De inmediato sintió deseos de pegarse un puntapié a sí misma. No debería haber dicho eso.
–Ah, ya veo –murmuró él, con un brillo perverso de satisfacción en la mirada–. ¿Y por qué me has distinguido entonces con este honor? ¿Cómo es que la heredera de la fortuna Barbery se ha ofrecido a ser mi amante? No alcanzo a entenderlo.
Tristanne se mordió el labio, y se alejó de él unos pasos, dándole la espalda, antes de detenerse en mitad de la habitación.
–Son tiempos difíciles –dijo encogiéndose de hombros. Lo que no podía decirle era que su hermano estaba a punto de hacer que la familia se quedase en la ruina–. Y tú eres, como sabrás, un hombre muy deseable.
–Ya. Y a mí me parece que no tienes la menor idea de lo que significa ser la amante de un hombre.
Tristanne se giró hacia él y alzó la barbilla.
–Aprendo rápido.
Tenía que hacerlo por su madre, se repitió. Si no hubiera huido a Vancouver cuando su padre se negó a seguirle pagando la universidad porque no había escogido la carrera que él quería... Si no hubiese abandonado a su madre a merced de Peter...
Nikos estaba observándola divertido, como si supiese cosas sobre ella que ni ella misma sabía.
–Este barco zarpa mañana por la mañana para la isla griega de Cefalonia, mi hogar –le dijo con voz acariciadora, y el brillo de un desafío en la mirada–. Si quieres ser mi amante, estarás aquí de nuevo mañana.
AL SUBIR a bordo del yate a la mañana siguiente, Tristanne encontró a Nikos en la cubierta, sentado al sol frente a una mesa con periódicos en tres idiomas, y una taza de café, pero no alzó la vista cuando se acercó a él.
Se detuvo a unos pasos de él, y trató de controlar su agitada respiración.
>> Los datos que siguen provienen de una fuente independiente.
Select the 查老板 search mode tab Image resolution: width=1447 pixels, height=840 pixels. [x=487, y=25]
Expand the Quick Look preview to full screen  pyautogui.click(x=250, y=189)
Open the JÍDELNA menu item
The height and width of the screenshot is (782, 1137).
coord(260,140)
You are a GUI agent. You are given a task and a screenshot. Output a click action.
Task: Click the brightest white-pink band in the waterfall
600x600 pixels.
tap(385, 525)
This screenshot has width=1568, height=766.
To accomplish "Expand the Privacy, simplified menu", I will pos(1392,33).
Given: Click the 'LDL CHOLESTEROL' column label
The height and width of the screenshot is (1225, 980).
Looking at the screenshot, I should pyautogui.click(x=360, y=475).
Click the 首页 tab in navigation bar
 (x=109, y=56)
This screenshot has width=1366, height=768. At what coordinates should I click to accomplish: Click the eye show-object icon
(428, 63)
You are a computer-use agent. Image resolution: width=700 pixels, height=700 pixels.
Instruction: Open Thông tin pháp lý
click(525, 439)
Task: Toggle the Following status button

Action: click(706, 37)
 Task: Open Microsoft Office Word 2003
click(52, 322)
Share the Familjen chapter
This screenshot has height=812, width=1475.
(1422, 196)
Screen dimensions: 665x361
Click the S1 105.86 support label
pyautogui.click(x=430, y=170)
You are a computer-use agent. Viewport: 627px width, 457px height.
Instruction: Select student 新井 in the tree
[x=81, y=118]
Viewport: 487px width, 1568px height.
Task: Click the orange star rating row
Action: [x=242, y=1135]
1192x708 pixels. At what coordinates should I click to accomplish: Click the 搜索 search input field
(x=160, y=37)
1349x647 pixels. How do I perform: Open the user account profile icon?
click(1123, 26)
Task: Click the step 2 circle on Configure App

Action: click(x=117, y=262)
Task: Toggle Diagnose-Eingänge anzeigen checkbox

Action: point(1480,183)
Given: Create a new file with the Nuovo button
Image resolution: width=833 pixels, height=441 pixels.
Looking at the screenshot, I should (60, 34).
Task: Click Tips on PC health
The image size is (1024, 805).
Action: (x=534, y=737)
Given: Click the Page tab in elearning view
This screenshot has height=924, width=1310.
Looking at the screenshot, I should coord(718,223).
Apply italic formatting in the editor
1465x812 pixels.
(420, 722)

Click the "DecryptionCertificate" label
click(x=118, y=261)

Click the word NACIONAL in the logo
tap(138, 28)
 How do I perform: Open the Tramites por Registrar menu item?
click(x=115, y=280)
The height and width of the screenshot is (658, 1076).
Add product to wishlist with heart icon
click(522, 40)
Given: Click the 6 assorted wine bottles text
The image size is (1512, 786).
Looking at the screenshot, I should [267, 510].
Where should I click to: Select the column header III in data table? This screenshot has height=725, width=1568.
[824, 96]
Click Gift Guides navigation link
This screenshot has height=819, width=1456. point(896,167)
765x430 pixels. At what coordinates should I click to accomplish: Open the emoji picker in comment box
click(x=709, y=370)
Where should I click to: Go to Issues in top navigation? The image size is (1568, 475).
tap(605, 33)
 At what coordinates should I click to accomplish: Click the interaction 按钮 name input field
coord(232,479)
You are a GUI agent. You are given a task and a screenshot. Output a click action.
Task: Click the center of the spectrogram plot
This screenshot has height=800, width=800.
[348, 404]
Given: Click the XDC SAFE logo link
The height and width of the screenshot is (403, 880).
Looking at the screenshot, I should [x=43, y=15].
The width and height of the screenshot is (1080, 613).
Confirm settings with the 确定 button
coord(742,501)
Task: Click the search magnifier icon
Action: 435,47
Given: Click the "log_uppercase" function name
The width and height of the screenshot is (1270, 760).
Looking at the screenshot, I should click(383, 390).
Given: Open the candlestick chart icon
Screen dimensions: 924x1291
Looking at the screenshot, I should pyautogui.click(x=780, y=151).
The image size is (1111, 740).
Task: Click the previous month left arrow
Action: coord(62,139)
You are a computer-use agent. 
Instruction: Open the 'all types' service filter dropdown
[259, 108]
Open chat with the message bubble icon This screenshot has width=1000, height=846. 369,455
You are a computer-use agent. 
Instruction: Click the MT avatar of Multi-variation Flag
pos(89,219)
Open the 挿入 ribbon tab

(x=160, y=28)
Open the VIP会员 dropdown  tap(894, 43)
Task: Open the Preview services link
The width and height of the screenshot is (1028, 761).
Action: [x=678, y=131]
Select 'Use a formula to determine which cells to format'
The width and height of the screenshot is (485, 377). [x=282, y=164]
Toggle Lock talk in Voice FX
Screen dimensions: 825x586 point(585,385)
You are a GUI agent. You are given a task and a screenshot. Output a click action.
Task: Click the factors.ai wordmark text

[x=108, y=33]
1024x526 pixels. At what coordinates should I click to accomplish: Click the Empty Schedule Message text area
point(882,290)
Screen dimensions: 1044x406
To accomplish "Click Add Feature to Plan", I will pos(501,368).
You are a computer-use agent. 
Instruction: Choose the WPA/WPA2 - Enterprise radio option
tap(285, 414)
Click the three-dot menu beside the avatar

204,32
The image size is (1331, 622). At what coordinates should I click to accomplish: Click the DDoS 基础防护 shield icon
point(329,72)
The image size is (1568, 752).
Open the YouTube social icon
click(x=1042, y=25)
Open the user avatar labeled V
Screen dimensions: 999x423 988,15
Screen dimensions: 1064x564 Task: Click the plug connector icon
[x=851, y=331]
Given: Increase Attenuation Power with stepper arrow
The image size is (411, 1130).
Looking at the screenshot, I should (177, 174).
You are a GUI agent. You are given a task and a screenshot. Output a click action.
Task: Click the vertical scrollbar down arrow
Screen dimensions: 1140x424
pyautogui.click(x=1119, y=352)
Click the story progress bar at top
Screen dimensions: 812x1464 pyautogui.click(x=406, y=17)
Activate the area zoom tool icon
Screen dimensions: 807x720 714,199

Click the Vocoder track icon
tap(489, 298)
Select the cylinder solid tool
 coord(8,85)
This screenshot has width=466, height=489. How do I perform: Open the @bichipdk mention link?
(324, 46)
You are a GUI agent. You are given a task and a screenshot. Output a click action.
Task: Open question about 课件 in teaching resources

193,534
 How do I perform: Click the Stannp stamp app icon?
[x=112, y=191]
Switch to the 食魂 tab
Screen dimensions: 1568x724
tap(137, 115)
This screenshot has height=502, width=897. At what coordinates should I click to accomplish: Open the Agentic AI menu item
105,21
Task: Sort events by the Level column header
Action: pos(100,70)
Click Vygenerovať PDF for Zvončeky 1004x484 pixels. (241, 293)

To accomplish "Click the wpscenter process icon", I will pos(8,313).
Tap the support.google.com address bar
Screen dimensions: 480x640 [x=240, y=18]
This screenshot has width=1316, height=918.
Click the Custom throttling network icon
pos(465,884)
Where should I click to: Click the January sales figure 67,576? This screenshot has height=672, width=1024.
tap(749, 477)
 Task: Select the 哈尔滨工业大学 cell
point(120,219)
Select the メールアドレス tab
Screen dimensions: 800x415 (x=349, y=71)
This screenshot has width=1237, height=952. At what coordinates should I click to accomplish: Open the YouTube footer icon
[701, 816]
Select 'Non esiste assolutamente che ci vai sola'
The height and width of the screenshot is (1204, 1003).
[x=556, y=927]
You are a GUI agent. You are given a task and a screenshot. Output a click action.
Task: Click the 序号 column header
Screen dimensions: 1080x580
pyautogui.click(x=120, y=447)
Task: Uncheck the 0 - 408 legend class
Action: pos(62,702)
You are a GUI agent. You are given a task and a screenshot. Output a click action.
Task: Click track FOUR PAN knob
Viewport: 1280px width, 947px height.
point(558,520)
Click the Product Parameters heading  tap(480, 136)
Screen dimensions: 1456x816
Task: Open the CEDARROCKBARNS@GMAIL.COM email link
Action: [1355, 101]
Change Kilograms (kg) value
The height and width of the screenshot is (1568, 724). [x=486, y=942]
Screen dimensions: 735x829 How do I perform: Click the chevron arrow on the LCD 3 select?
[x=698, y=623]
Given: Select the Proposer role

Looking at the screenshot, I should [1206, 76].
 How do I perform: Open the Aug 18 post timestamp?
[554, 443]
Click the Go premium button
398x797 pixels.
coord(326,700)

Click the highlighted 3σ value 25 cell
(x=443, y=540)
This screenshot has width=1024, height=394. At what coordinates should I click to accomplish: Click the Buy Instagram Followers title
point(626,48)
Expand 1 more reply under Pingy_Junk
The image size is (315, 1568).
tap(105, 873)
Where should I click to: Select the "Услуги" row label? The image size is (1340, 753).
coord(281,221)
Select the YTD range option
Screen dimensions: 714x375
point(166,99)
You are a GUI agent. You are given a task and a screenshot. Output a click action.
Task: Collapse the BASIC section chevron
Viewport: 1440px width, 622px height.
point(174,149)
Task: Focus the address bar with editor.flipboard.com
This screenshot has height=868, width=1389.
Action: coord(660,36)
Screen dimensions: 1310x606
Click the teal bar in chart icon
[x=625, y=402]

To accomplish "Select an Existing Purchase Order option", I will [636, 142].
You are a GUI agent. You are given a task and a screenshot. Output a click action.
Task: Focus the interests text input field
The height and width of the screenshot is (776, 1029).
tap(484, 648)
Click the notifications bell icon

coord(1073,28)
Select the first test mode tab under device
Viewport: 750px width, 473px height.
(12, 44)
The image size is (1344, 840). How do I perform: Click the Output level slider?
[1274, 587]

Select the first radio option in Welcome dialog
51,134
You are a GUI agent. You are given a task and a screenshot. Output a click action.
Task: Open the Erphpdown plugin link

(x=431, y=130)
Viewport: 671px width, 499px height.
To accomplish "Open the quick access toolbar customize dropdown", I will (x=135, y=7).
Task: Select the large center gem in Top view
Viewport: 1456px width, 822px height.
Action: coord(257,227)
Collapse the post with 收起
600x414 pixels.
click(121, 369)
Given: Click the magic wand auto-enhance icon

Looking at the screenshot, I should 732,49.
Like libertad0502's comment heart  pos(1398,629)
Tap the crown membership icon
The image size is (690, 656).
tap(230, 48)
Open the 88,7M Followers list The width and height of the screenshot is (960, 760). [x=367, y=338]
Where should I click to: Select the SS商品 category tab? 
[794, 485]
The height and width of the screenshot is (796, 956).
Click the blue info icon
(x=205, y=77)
Se irguió, poniendo la espalda bien recta y la cabeza bien alta. Se detestó a sí misma y a él cuando vio que pasaba un rato y seguía ignorándola, como si fuera un rey y ella una campesina esperando audiencia. Pero no pensaba rebajarse, si eso era lo que esperaba que hiciera. Continuaría interpretando el papel de mujer dura y sofisticada, a la que sólo le interesaba su dinero. Y pensaría en su pobre madre enferma y agobiada por las deudas, porque era por ella por quien estaba haciendo aquello.
«Vendiéndote como una puta al mejor postor, ¿eh?», se había mofado Peter el día anterior cuando se había reunido con él después de la fiesta. No iba a pensar en Peter, se dijo Tristanne. No iba a dejar que sus palabras la afectaran. Contuvo el impulso de tocarse el moño y de alisarse las perneras del pantalón con las manos. No iba a mostrarse nerviosa delante de aquel hombre.